----- Entries supplied
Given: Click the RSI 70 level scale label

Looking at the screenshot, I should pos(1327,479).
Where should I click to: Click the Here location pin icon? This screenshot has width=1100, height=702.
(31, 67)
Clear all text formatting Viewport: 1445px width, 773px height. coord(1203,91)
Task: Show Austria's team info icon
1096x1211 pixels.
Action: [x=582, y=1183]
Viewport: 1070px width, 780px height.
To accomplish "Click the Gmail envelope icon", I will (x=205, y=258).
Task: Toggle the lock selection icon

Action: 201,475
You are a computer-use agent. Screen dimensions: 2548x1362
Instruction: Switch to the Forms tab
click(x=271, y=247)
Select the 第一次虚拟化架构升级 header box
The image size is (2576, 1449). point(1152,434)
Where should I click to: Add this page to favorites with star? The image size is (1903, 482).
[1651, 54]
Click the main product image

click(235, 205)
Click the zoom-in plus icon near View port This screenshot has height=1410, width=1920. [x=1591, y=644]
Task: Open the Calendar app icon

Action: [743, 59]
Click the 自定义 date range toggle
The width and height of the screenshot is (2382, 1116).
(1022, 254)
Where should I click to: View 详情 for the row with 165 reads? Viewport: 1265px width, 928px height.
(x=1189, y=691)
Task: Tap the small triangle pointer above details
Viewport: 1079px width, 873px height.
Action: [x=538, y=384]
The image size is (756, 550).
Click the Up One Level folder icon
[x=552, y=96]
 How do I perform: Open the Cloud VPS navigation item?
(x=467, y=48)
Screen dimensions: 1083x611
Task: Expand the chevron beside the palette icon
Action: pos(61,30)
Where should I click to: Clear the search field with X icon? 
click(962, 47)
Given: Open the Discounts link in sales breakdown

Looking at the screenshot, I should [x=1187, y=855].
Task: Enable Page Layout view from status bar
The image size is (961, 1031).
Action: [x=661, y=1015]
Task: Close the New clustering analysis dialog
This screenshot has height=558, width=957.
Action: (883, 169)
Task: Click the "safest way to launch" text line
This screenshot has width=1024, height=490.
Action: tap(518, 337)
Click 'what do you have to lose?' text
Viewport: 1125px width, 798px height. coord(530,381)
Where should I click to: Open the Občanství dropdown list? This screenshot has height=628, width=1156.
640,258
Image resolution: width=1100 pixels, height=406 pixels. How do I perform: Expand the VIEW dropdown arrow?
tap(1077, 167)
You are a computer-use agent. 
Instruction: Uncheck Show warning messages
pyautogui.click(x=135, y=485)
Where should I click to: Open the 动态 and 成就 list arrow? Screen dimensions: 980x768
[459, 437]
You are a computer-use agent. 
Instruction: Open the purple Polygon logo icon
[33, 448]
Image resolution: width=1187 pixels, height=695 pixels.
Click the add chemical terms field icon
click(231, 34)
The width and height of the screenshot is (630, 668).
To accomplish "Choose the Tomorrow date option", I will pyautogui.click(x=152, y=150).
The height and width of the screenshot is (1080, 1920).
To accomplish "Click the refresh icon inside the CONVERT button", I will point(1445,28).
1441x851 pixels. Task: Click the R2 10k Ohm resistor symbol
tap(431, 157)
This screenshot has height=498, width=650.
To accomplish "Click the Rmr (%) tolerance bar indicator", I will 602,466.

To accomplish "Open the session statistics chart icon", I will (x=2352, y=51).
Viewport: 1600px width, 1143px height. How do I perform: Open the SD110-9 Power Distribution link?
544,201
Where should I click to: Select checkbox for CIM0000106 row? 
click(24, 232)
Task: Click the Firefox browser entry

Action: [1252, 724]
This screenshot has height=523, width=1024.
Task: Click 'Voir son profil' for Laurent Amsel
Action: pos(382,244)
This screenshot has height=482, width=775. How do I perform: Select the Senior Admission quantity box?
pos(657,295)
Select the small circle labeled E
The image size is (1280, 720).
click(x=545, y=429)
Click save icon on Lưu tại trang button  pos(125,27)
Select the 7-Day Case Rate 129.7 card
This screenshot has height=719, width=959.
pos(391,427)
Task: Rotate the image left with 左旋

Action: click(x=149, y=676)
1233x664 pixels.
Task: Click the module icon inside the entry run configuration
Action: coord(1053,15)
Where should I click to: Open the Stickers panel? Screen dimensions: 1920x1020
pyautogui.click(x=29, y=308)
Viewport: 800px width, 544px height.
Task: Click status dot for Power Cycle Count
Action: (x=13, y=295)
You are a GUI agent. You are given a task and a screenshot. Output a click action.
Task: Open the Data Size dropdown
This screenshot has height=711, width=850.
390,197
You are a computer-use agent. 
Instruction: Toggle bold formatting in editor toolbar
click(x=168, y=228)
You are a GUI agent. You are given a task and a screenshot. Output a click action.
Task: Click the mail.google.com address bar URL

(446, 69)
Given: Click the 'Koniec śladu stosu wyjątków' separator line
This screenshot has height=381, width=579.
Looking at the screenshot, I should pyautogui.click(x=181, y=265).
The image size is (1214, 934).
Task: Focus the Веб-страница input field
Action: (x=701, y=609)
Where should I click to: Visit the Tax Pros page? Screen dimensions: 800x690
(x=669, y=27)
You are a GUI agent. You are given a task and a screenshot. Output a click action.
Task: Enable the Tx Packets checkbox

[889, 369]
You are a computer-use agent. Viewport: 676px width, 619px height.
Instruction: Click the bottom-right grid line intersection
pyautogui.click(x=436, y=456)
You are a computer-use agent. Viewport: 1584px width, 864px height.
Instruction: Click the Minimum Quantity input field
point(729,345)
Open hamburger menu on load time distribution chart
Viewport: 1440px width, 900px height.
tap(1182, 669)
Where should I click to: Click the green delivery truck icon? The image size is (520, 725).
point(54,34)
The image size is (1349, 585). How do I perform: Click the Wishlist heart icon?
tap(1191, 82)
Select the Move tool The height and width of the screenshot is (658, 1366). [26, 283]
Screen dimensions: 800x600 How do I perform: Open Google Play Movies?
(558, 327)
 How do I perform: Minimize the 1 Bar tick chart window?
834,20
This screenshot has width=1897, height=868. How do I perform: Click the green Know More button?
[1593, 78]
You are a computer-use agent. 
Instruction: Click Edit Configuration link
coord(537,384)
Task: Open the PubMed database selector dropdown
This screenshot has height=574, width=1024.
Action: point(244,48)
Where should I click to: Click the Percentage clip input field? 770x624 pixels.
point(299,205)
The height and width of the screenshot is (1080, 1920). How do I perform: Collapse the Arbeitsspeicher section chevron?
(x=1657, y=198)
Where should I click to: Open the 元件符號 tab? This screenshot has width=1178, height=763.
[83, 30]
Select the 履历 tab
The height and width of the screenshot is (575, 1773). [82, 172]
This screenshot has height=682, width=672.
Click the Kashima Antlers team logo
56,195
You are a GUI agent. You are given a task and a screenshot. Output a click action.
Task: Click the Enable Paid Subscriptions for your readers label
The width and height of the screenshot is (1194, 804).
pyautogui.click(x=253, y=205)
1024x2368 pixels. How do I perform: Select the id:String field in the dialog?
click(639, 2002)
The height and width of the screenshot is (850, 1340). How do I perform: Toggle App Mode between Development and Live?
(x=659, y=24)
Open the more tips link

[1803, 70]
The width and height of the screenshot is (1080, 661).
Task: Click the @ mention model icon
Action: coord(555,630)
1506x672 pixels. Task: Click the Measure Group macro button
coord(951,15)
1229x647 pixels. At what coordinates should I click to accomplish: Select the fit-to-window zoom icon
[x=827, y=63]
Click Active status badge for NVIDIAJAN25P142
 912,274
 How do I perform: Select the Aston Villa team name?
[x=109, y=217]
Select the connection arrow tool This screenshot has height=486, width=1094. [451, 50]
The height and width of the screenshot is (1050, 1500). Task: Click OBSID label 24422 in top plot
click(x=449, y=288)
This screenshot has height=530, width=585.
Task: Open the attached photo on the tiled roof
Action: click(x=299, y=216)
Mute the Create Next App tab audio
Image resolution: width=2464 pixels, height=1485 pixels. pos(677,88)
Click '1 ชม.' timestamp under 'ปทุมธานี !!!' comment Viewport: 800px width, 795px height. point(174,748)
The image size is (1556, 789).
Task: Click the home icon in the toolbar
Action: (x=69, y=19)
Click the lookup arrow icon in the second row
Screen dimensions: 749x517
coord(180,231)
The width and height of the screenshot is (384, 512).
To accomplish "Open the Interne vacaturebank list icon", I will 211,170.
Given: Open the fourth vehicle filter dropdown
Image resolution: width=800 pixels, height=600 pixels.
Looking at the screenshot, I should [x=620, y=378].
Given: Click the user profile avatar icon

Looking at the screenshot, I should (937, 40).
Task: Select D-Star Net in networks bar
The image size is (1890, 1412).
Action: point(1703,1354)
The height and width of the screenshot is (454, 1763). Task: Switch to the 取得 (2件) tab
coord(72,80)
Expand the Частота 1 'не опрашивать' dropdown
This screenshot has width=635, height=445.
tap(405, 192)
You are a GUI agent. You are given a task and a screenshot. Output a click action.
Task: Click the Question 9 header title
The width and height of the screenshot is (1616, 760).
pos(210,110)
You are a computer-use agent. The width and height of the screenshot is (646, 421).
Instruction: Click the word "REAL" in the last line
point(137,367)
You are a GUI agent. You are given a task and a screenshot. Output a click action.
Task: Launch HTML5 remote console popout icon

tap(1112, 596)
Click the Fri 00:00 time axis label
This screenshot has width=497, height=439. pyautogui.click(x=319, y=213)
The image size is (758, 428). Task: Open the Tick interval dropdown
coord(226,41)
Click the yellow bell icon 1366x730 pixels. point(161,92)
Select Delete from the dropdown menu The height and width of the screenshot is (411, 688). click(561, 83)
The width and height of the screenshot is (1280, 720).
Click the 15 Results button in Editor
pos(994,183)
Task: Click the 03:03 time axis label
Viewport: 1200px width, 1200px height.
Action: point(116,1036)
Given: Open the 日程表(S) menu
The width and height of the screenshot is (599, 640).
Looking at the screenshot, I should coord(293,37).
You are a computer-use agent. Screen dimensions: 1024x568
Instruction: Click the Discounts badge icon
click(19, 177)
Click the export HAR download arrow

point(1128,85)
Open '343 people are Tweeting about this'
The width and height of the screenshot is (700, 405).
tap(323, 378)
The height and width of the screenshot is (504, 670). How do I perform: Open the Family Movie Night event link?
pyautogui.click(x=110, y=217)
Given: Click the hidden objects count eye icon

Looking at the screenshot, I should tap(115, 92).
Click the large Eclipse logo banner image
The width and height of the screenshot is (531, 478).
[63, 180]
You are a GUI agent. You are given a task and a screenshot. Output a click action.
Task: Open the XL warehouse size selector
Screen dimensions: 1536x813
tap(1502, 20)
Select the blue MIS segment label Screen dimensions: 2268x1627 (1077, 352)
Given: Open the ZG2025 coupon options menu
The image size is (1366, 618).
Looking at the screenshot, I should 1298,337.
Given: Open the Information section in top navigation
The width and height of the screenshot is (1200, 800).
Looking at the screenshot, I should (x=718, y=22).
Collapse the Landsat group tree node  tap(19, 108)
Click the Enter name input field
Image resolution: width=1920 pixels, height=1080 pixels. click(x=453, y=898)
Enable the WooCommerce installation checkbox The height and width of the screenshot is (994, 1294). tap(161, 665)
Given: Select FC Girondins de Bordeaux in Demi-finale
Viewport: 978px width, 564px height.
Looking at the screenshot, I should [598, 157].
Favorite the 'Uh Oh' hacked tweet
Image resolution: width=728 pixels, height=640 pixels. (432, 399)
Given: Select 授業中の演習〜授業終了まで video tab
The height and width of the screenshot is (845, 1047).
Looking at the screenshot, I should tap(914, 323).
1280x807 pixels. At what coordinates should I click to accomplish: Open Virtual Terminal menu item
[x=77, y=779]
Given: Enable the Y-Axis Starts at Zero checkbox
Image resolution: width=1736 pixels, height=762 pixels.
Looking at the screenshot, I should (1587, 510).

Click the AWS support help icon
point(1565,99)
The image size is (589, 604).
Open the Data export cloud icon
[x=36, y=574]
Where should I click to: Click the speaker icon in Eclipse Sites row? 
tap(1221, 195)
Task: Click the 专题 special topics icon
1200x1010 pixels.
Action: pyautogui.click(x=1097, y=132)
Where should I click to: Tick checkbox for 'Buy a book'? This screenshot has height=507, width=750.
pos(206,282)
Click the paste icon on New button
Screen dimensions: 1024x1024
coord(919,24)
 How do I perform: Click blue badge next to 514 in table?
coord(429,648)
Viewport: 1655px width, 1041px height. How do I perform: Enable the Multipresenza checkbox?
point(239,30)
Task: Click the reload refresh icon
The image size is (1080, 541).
----------
Problem to work on = Reproduce word for word every line of the records from the line containing "Click Active status badge for NVIDIAJAN25P142" down to the line containing "Image resolution: width=2464", with both of those lines included.

Completed exercise =
Click Active status badge for NVIDIAJAN25P142
 912,274
 How do I perform: Select the Aston Villa team name?
[x=109, y=217]
Select the connection arrow tool This screenshot has height=486, width=1094. [451, 50]
The height and width of the screenshot is (1050, 1500). Task: Click OBSID label 24422 in top plot
click(x=449, y=288)
This screenshot has height=530, width=585.
Task: Open the attached photo on the tiled roof
Action: click(x=299, y=216)
Mute the Create Next App tab audio
Image resolution: width=2464 pixels, height=1485 pixels. pos(677,88)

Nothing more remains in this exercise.